Is it possible to train a model from my own private documents?

Hi there!
I am working on a project where we have tens of thousands of pages of information, and need to do e-Discovery on them.
What I would like to do is use OpenAI API to send questions, review the documents only in my binder, and get back answers.
Is this possible using OpenAI? I don’t want information to come from the vast ocean of all content - just the content in my binder.

Then there are some privacy concerns, around confidential information getting leaked…but one question at a time.
Thank you for any insights.

Hi and welcome to the Developer Forum!

Data sent to the API is not used for training, so it will not make it’s way into any training data and is only kept for 30 days for legal compliance and then deleted.

There is a method called RAG which is Retrieval Augmented Generation, it takes advantage of a data storage technique called a vector database. These vector stores hold sematic vectors of text and can be searched by similarity, not on the words but on the underlying meaning held by those words, this makes it ideal for pulling only the relevant information from a large corpus.

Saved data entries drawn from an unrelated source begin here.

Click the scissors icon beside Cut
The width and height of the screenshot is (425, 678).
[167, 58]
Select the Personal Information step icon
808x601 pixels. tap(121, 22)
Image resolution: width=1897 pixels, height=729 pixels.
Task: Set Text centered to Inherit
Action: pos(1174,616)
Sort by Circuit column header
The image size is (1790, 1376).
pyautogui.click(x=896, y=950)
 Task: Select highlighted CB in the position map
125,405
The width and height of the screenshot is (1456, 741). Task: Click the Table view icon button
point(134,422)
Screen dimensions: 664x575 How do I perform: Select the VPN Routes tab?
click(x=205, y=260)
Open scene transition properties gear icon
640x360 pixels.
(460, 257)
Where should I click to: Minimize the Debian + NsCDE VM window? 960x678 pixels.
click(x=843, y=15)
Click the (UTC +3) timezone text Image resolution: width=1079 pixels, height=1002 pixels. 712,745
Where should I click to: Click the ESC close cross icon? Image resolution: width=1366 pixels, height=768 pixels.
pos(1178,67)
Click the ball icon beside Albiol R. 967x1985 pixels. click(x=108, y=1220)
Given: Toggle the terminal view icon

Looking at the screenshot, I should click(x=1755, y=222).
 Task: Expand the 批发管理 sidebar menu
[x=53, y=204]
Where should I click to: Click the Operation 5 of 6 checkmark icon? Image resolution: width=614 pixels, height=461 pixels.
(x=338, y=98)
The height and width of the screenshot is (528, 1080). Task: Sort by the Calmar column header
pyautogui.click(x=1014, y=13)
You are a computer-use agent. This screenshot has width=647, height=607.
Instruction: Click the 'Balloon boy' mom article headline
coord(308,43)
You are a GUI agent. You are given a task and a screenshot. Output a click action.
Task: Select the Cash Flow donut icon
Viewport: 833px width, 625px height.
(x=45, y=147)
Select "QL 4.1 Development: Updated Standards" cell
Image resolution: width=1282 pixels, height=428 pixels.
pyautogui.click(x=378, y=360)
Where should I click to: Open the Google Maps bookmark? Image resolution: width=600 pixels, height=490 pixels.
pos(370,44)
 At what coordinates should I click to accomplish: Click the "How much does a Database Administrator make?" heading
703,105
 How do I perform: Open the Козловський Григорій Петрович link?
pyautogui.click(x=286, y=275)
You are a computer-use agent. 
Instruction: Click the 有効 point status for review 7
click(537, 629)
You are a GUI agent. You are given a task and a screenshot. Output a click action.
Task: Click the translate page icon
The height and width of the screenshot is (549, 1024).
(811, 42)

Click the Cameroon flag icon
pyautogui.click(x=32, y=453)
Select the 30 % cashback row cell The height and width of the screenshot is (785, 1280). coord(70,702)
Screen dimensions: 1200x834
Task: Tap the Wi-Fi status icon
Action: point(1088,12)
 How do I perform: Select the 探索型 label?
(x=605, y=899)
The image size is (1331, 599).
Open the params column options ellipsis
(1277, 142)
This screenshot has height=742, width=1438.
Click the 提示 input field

You can then pass that information as context to the AI to answer queries.

The method for storing the data is called embedding, details can be found here

https://platform.openai.com/docs/guides/embeddings/what-are-embeddings

The amount of data you have may be too large for the current Assistants model, which is a pre built system that contains all of the above elements in an easy to build API library, so some experimentation may be required. Normal vector database methods have effectively unlimited storage, so there are options to solve your user-case.

Let me know if you need any more information.